The Oversight Committee also addressed recommendations in the following areas of study:

Student-athlete welfare. A number of NCAA groups are involved in reviewing proposed legislation pertaining to student-athlete welfare, including legislative proposals that address academic and health benefits, safety, graduation rates/continuing eligibility, voluntary workouts and conditioning, transfer regulations, sportsmanship and gambling. Many are part of the Bylaw 16 deregulation package dealing with student-athlete benefits. The Oversight Committee reviewed those proposals, but took no position.

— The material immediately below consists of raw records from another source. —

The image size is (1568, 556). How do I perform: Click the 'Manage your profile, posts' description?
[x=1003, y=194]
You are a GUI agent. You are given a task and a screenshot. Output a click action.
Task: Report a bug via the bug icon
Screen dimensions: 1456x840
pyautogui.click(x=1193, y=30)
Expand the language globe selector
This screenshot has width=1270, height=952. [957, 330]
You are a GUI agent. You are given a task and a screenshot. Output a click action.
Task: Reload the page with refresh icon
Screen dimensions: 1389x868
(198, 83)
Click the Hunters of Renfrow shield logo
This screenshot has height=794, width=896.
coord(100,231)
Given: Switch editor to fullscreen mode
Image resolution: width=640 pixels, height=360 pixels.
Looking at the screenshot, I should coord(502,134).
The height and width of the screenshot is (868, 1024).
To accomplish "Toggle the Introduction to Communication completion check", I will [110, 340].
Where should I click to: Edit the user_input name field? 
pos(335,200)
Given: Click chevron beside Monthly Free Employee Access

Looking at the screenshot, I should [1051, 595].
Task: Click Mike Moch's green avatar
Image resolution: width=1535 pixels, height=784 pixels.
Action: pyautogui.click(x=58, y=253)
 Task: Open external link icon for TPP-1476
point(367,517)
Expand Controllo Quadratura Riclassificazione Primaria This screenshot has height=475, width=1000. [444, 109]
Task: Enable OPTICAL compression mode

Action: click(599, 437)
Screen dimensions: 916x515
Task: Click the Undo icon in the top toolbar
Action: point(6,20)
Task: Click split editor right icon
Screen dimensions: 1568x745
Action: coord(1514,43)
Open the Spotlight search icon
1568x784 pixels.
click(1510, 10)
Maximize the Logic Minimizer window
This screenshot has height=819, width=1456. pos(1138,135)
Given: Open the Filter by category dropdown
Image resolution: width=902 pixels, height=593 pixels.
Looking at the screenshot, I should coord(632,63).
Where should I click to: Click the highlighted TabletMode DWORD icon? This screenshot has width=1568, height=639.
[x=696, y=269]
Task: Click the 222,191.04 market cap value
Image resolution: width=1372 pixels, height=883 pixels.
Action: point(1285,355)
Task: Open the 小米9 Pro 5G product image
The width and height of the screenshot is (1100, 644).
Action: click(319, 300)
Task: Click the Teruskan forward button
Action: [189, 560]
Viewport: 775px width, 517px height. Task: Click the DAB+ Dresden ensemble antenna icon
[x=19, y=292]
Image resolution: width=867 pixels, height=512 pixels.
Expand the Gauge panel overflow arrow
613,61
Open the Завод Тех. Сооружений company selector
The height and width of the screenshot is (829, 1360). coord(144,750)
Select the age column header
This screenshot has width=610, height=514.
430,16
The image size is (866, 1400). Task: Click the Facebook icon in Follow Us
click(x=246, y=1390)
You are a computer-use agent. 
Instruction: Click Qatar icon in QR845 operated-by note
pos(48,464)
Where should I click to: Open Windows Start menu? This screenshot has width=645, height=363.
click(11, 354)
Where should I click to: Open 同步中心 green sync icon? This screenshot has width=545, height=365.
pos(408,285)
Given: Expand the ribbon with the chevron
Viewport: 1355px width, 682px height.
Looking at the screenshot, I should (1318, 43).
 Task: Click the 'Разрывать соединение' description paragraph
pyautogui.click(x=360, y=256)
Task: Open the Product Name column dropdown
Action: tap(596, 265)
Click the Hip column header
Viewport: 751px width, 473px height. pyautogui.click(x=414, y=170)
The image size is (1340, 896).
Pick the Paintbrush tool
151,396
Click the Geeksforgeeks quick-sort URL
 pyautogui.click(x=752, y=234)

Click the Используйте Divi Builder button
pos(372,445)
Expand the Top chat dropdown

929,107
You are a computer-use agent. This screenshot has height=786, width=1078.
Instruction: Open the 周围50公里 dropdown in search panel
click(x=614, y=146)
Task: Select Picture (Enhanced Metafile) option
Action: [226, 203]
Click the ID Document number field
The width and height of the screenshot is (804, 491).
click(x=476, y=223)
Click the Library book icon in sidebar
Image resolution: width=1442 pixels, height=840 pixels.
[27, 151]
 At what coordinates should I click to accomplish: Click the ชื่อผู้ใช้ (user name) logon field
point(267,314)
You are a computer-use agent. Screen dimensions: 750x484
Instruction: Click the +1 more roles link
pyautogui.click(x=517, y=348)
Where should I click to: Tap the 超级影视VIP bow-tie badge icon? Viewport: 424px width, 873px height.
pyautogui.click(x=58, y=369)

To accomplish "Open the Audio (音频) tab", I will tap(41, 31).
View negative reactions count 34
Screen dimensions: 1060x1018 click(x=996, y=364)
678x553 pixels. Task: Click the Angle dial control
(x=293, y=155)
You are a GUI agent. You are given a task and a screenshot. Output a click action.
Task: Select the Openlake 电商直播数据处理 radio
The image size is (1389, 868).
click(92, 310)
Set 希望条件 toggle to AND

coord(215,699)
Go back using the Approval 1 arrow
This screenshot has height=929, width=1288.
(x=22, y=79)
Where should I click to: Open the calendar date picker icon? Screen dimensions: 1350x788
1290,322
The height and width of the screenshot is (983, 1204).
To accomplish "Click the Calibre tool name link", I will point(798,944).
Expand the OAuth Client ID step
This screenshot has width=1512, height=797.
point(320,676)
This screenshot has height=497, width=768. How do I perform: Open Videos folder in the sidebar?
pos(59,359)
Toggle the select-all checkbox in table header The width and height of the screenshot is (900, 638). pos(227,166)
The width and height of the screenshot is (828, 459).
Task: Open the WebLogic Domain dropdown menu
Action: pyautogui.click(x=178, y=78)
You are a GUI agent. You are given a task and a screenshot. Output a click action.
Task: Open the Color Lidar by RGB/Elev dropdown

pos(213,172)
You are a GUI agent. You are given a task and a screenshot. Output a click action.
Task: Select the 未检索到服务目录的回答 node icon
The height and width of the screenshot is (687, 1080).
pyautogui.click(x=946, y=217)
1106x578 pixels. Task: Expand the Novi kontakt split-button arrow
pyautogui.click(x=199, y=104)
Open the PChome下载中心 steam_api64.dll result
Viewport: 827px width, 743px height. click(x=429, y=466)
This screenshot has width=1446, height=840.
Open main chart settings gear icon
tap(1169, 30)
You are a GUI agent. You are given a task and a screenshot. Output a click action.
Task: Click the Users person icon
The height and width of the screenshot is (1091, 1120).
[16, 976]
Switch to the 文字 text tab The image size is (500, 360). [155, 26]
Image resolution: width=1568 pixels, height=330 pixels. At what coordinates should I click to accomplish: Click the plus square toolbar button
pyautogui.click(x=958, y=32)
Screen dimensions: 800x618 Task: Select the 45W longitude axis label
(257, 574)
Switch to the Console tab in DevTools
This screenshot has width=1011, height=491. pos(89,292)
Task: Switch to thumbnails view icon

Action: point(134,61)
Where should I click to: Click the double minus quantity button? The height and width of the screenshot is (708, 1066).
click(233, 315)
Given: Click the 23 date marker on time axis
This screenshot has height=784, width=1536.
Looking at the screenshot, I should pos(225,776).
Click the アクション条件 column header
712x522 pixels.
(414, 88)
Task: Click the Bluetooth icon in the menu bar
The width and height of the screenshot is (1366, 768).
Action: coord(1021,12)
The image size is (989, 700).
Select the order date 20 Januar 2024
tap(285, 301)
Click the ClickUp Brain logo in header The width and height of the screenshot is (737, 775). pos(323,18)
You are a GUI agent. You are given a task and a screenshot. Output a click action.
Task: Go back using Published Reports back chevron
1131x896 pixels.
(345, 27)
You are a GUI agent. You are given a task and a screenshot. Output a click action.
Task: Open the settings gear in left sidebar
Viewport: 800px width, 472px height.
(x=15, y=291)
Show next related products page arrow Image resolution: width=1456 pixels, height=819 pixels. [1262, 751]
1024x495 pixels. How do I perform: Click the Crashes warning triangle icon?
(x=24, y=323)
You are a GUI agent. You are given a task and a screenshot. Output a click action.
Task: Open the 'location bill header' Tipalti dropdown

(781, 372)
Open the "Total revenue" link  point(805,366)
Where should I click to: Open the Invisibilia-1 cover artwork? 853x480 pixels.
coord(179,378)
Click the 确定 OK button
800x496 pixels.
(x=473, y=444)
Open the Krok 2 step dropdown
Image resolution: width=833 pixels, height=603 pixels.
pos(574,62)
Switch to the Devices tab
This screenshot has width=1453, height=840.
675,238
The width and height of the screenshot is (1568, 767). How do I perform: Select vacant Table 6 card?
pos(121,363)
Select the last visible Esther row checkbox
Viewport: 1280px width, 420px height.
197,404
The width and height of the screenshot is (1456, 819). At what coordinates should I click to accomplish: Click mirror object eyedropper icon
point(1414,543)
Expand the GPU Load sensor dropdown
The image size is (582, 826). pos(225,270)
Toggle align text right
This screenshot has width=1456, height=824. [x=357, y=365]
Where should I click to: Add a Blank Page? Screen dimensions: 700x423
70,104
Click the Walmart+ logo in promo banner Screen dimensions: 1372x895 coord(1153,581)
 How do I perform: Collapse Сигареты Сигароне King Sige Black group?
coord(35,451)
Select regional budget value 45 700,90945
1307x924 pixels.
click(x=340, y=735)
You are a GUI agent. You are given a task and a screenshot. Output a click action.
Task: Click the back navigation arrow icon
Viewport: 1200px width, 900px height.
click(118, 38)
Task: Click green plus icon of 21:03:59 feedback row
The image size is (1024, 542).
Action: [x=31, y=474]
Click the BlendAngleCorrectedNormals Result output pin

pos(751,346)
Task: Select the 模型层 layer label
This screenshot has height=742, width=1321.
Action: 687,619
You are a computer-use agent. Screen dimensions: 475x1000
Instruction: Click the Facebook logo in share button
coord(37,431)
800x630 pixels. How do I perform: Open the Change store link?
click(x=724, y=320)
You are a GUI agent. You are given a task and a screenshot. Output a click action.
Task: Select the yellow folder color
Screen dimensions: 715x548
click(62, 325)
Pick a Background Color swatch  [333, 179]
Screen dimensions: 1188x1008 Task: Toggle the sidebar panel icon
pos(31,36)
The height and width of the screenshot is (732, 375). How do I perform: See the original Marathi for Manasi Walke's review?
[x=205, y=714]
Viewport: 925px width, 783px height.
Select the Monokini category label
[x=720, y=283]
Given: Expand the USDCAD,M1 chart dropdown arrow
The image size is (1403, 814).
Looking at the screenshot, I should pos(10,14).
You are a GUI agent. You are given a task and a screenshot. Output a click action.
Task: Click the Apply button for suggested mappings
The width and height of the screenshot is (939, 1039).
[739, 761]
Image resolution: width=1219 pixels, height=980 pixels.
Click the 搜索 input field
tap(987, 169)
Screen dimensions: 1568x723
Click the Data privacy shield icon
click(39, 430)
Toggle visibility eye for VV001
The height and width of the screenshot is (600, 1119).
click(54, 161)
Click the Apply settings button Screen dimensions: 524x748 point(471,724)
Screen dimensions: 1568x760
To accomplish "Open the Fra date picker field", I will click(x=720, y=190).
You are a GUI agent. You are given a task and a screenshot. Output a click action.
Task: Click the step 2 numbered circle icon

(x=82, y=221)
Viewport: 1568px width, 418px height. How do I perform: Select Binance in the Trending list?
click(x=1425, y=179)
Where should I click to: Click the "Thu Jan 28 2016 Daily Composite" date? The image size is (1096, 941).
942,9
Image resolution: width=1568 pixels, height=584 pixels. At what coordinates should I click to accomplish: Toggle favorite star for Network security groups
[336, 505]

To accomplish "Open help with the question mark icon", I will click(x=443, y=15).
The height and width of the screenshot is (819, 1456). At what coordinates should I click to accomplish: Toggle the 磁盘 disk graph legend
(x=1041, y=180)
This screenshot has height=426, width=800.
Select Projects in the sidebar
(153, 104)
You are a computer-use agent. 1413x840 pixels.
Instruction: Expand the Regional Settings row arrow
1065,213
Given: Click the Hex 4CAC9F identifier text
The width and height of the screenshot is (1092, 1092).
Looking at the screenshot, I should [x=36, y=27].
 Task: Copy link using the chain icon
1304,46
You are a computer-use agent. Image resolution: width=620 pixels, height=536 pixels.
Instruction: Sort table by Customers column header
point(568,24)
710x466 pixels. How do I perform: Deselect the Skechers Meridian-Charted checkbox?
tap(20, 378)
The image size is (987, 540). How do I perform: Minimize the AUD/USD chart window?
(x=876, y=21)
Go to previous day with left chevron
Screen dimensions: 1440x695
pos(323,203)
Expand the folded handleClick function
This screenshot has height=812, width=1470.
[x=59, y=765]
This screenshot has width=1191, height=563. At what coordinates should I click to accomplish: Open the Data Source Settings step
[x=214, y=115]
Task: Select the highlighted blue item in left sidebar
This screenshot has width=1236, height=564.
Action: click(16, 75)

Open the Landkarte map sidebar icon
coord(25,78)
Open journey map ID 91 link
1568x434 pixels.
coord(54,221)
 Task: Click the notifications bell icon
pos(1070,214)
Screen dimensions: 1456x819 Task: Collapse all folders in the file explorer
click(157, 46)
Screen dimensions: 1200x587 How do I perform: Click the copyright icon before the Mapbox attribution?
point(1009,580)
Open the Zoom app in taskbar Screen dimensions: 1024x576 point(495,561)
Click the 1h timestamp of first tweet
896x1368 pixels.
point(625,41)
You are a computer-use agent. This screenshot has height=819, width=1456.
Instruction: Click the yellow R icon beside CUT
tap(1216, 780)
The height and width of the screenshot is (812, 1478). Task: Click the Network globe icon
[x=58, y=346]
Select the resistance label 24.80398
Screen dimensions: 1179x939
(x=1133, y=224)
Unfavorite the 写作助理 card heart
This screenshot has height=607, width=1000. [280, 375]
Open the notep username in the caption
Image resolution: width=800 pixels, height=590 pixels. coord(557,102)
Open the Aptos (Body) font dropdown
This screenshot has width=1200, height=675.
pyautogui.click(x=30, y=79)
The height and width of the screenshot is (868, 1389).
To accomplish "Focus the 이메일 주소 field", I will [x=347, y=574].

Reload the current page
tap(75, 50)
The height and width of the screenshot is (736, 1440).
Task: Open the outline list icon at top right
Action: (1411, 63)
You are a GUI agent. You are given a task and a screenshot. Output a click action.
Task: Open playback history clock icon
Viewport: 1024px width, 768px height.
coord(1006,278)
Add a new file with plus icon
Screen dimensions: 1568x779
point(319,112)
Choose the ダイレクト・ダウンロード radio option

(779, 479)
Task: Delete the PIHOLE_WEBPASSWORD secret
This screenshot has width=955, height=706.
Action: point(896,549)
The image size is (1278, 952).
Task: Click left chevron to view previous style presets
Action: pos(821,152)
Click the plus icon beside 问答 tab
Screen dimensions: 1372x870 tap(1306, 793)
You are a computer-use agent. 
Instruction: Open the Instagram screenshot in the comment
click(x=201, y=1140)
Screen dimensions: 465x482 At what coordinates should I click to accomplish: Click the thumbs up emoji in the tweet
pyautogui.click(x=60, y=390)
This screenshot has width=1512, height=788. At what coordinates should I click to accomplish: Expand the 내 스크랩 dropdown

Diversity. The NCAA Minority Opportunities and Interests Committee (MOIC) has developed a strategic plan that involves a phase and a recommendation phase. The Oversight Committee approved that data be compiled on the number of minority football student-athletes, the number of minority football officials, and the movement of minority coaches from college football to the professional ranks and vice versa. The committee also approved the use of focus groups to conduct this research.

In addition, the Oversight Committee endorsed that college and university presidents be surveyed on the state of college football. Both regular-season and bowl administration issues would be surveyed, and results would be available by March 2002.

As for the timeline regarding the Oversight Committee's work, the group noted that legislative proposals concerning some of the recommendations reviewed at this meeting could be drafted in time for Management Council review in October. The committee will meet again August 3, and subsequent meetings are planned for January (in conjunction with the 2002 NCAA Convention), May 2002 and August 2002.